[Task description]
Taking the line that contains "The width and height of the screenshot is (750, 421)." as the first and the final line of the records as the last, write out every line between them exactly, ends included, and nothing else.

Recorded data
↓↓↓

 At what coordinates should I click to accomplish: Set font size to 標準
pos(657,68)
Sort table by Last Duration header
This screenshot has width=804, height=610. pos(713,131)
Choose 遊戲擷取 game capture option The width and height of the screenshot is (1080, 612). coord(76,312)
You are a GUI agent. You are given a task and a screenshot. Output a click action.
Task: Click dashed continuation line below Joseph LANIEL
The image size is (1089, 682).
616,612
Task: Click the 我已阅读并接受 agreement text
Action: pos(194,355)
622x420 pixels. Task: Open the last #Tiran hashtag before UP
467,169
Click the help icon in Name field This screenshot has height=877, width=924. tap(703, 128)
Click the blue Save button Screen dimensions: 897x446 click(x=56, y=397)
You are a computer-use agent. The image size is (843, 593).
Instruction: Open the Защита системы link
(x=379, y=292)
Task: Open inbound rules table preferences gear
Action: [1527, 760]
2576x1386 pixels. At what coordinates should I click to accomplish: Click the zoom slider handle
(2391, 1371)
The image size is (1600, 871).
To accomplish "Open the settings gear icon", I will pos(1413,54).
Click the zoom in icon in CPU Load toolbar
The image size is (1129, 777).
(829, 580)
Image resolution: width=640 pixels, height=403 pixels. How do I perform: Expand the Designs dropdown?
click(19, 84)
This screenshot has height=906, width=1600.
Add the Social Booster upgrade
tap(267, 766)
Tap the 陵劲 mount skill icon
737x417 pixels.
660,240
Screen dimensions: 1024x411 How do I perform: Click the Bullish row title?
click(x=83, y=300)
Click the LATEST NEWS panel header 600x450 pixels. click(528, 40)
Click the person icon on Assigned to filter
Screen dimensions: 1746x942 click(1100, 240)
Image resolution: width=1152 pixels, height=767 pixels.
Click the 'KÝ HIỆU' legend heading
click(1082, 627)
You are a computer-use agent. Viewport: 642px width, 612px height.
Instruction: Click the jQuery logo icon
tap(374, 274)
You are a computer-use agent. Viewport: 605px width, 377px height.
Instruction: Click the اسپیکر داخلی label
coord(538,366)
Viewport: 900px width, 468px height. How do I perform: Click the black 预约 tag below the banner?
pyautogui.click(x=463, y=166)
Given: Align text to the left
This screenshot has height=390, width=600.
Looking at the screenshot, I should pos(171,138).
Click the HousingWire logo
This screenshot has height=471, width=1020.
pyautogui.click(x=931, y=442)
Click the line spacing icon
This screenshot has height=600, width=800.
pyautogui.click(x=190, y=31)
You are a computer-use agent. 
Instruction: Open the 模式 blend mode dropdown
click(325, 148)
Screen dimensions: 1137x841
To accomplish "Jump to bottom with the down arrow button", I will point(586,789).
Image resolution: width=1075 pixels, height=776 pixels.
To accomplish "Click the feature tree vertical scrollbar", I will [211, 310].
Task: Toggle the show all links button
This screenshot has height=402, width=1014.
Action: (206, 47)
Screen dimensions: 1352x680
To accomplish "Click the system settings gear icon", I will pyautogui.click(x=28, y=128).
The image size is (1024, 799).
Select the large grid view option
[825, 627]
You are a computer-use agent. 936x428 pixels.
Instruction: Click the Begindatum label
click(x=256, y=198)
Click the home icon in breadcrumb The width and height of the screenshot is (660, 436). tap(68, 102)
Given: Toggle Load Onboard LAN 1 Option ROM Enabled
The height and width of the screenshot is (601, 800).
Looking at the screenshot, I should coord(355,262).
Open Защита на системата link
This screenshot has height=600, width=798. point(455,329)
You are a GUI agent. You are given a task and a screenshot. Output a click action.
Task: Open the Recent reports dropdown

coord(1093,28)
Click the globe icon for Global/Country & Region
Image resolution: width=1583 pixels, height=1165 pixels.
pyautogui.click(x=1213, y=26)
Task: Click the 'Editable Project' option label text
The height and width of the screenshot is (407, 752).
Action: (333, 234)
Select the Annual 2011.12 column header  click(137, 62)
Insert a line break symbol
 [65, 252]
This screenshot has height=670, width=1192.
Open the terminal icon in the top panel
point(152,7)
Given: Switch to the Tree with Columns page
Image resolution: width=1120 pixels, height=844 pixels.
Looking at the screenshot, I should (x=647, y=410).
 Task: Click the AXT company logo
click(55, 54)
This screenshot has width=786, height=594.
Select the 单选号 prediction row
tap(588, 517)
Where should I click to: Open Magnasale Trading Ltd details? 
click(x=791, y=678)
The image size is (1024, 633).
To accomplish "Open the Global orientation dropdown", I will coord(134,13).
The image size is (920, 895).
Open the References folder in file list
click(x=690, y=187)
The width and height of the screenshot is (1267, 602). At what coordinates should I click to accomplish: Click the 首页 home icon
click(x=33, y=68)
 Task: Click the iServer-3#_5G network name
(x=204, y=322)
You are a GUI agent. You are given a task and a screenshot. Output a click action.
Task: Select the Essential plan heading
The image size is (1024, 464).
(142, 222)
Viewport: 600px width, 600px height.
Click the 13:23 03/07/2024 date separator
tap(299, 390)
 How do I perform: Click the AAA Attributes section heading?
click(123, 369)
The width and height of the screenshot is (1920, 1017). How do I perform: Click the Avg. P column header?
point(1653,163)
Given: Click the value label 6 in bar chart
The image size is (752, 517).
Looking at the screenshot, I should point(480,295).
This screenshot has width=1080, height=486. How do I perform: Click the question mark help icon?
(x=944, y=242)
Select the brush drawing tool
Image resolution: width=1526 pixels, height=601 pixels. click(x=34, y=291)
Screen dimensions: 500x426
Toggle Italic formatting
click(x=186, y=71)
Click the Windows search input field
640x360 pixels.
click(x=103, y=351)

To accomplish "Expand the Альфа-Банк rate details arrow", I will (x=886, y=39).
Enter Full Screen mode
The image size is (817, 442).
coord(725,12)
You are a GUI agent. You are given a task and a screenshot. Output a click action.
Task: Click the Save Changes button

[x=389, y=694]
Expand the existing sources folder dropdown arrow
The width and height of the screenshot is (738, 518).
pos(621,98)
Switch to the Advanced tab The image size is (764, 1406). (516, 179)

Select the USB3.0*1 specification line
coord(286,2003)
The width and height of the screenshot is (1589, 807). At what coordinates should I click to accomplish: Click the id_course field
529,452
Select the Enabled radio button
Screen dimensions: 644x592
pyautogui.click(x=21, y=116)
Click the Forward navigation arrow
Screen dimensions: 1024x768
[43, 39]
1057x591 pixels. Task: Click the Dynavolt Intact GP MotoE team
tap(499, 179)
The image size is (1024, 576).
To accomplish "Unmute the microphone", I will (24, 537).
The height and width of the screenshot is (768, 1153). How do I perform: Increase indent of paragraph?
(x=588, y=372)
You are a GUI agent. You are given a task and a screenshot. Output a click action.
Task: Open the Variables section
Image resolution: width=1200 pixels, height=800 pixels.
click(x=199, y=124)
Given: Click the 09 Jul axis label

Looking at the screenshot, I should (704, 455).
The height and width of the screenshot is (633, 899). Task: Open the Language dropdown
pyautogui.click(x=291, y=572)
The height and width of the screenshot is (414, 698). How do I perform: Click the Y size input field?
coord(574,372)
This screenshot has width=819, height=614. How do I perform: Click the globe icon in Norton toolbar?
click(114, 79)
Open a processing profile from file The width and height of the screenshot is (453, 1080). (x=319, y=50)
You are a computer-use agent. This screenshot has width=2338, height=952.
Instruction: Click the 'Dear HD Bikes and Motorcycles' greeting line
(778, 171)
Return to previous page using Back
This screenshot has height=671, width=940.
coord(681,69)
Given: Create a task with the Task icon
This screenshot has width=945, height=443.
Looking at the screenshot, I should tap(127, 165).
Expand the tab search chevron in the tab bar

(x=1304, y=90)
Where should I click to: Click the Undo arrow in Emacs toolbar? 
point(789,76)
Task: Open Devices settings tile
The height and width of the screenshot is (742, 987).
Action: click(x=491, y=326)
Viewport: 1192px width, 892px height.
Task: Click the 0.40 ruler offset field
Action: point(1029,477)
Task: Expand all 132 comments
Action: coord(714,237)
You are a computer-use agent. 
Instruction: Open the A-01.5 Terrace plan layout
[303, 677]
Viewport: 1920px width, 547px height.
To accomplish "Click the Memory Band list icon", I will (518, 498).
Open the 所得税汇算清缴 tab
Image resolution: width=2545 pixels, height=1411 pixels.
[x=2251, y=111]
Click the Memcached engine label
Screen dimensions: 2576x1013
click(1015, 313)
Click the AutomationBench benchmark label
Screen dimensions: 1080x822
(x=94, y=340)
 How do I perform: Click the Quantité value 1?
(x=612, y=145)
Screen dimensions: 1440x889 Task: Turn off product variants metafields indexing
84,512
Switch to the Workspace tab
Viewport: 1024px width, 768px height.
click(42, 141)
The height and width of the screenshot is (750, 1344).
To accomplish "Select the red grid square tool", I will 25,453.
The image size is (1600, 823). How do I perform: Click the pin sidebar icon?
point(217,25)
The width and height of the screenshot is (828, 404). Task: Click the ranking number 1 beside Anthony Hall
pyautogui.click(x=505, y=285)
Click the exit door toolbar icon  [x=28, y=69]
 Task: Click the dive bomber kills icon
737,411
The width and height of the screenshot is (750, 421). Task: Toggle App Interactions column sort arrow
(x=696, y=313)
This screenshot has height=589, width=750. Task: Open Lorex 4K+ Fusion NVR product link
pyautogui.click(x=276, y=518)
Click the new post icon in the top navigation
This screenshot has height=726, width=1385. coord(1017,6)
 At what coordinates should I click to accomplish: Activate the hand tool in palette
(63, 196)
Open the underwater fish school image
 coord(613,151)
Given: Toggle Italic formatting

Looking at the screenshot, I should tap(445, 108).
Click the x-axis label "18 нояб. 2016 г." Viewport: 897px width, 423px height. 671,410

↑↑↑

[Finished exercise]
The width and height of the screenshot is (750, 421). Task: Toggle App Interactions column sort arrow
(x=696, y=313)
This screenshot has height=589, width=750. Task: Open Lorex 4K+ Fusion NVR product link
pyautogui.click(x=276, y=518)
Click the new post icon in the top navigation
This screenshot has height=726, width=1385. coord(1017,6)
 At what coordinates should I click to accomplish: Activate the hand tool in palette
(63, 196)
Open the underwater fish school image
 coord(613,151)
Given: Toggle Italic formatting

Looking at the screenshot, I should tap(445, 108).
Click the x-axis label "18 нояб. 2016 г." Viewport: 897px width, 423px height. 671,410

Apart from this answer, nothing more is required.